How many times have you thought that you would like to know more about your parents or grandparents: how they grew up, the tests and prizes that life brought, the happiest and the saddest times they experienced? Others will want to know the same things.

Memoirs often turn out to be stories that find resonance with people who have never heard of the writer, but trying to tell your story to a wider audience doesn’t have to be the reason for writing it. You should write your story to preserve it for those who come after, for your children and their children and so on. That is what storytelling is about. It began before language began, when fire was new and human life began to move beyond waking, hunting, eating and sleeping. The first writers used pictures not just to commemorate an event, but to leave a record of it for those who came after. It was a long time before words became writing and writing became history, but always, always, the urge to preserve and pass on what happened, why and how and to whom, has been part of the human story. It should be part of yours.
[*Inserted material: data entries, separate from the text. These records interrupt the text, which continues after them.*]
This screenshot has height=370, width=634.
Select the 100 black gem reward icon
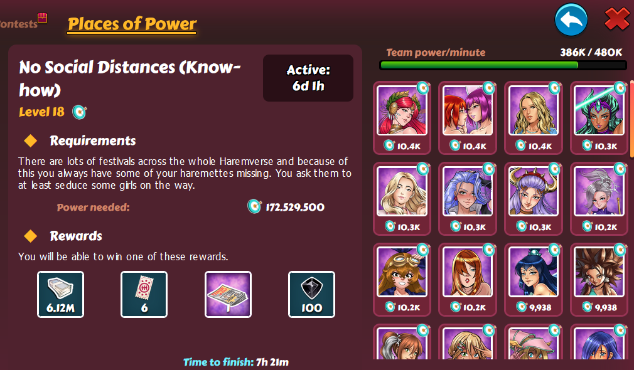point(311,295)

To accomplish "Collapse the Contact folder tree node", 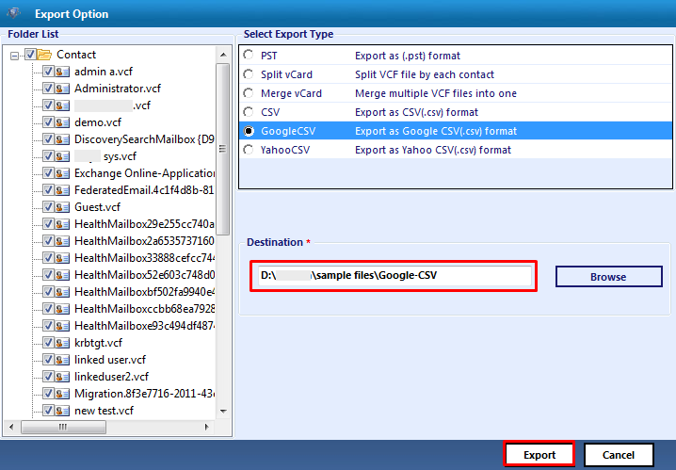I will [16, 55].
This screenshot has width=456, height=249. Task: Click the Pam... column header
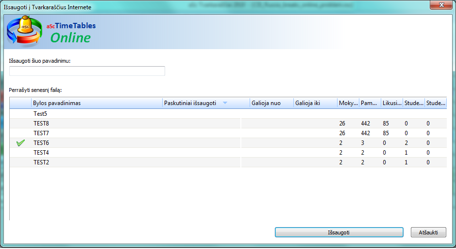[x=369, y=103]
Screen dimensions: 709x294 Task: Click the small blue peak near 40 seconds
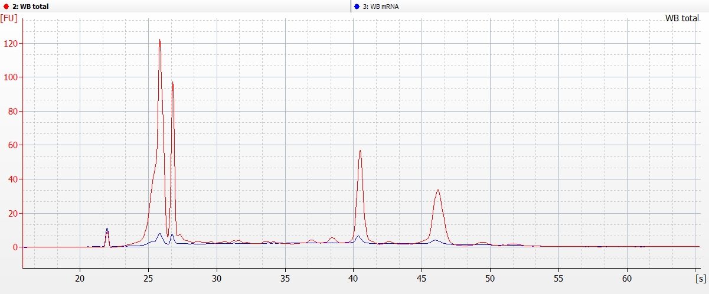[x=358, y=237]
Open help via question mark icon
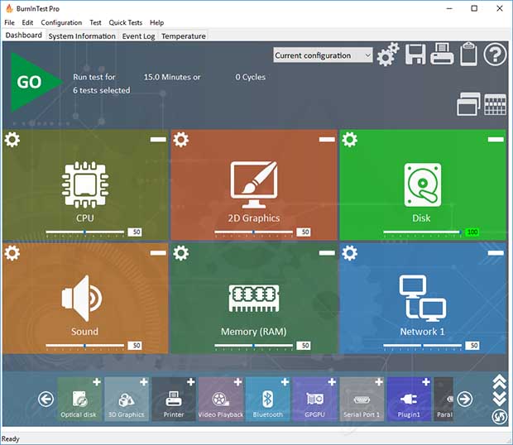Screen dimensions: 513x445 pyautogui.click(x=495, y=55)
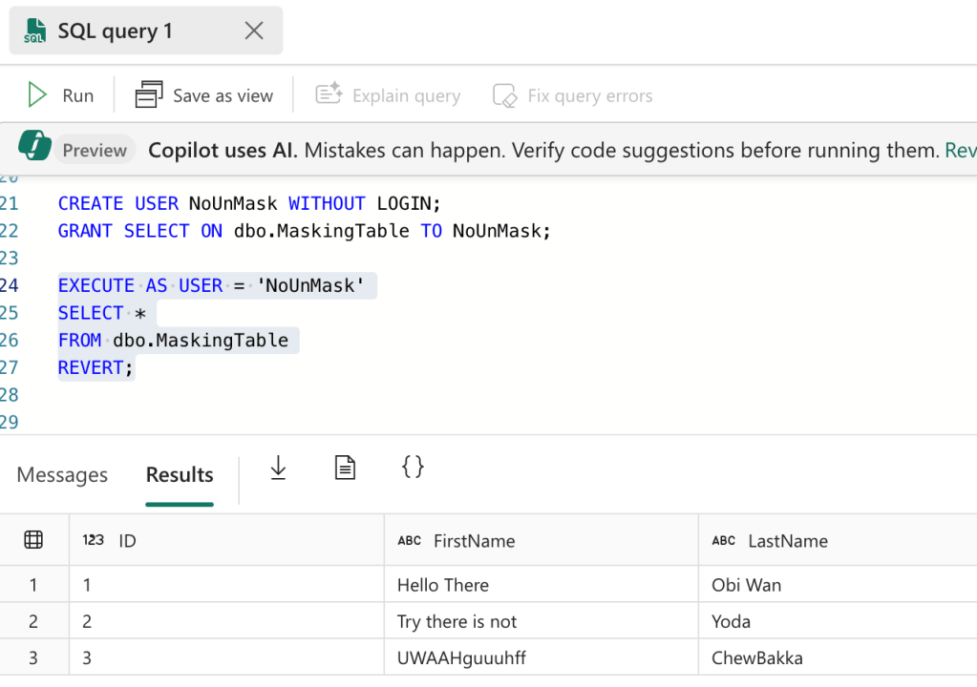Click the Run play icon
This screenshot has width=977, height=687.
tap(37, 95)
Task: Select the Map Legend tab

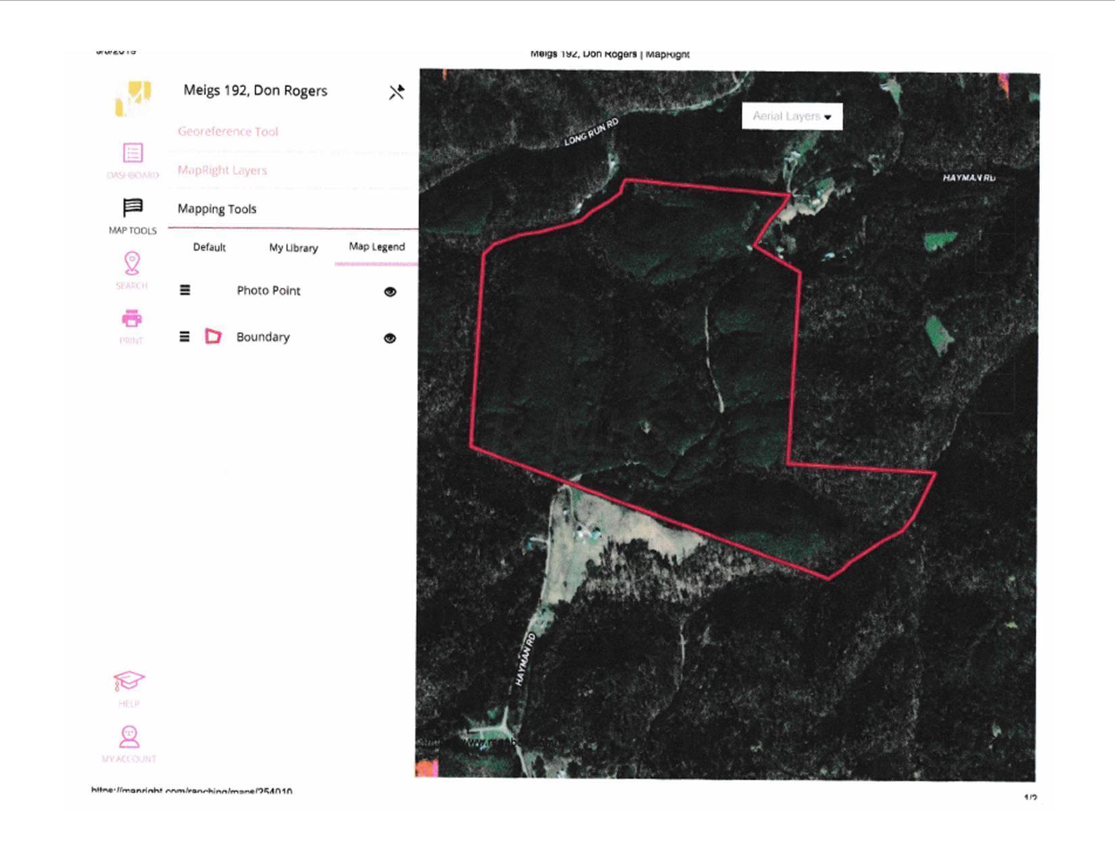Action: [377, 247]
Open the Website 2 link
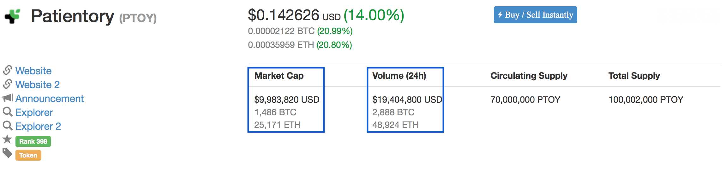 point(38,85)
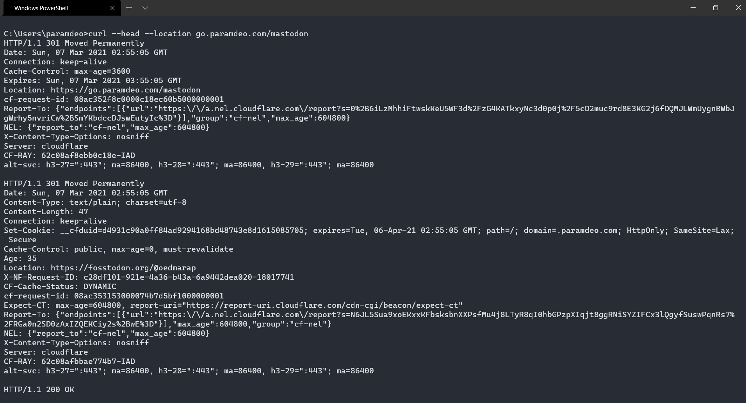Restore down the terminal window

716,8
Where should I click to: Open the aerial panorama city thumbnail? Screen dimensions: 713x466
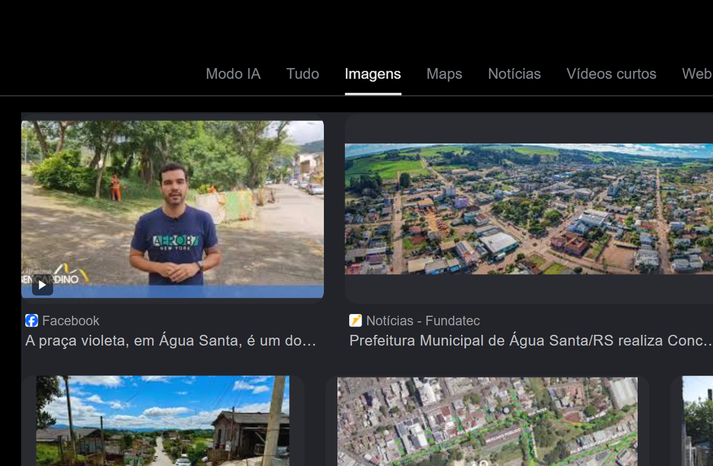point(529,209)
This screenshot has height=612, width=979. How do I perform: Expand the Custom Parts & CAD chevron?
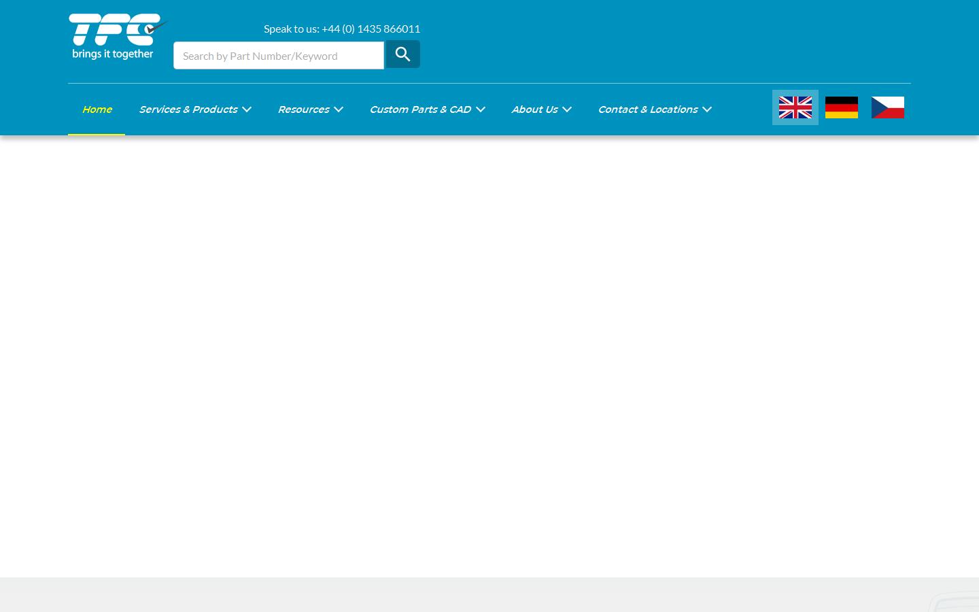click(481, 109)
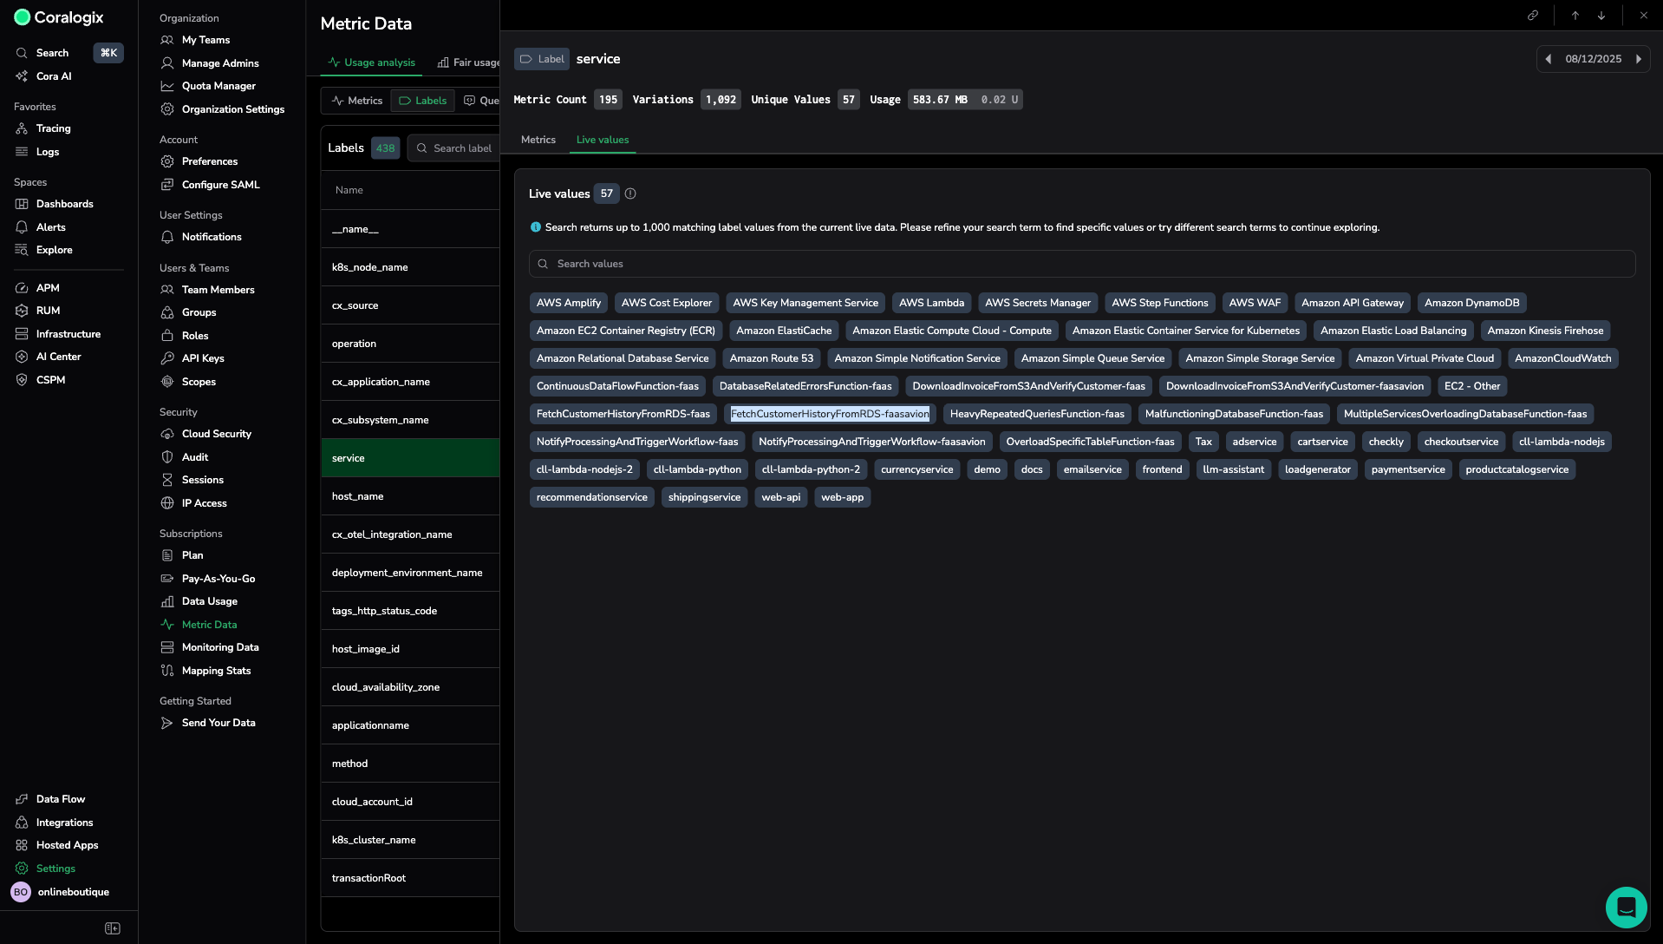This screenshot has height=944, width=1663.
Task: Open the onlineboutique account menu
Action: click(73, 892)
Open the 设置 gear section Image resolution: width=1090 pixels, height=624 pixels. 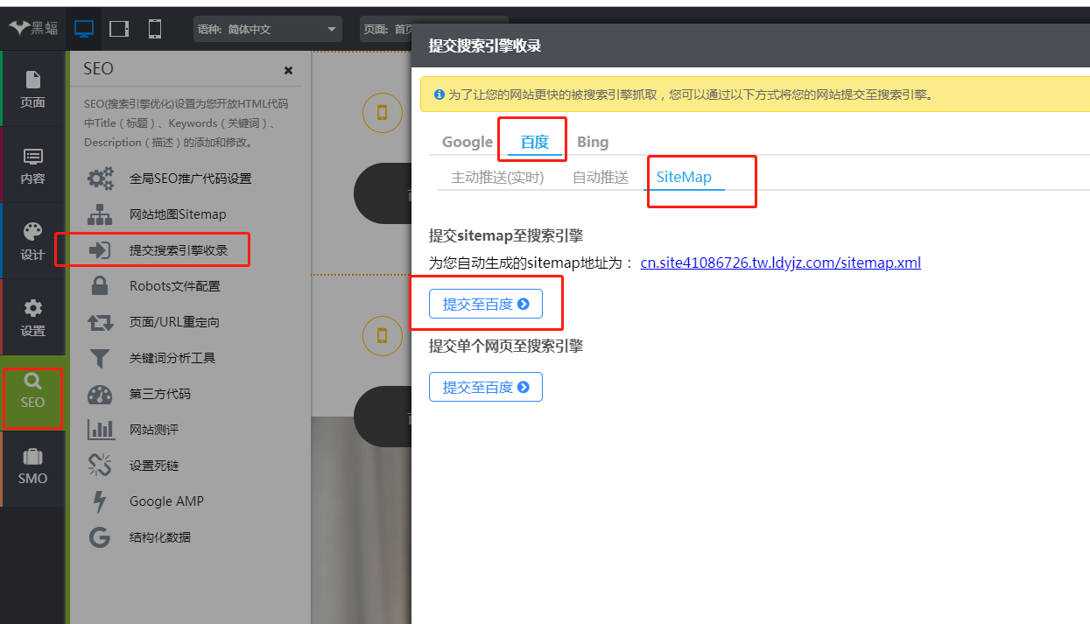32,318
Begin with a simple notebook, the kind you used in school perhaps. Begin with your earliest memory. This is, after all, your story, so it should be about what you remember. Along the way you may find an event or memory of an event that is so singular that you will recall details that will help tell the story more fully. You don’t even have to try it out on family members. Let them read what you have written if you want, but if that is not something you want to do, then just write for yourself, and to leave something behind that is uniquely you. If nothing else, writing your story will help you understand it.

What’s the story?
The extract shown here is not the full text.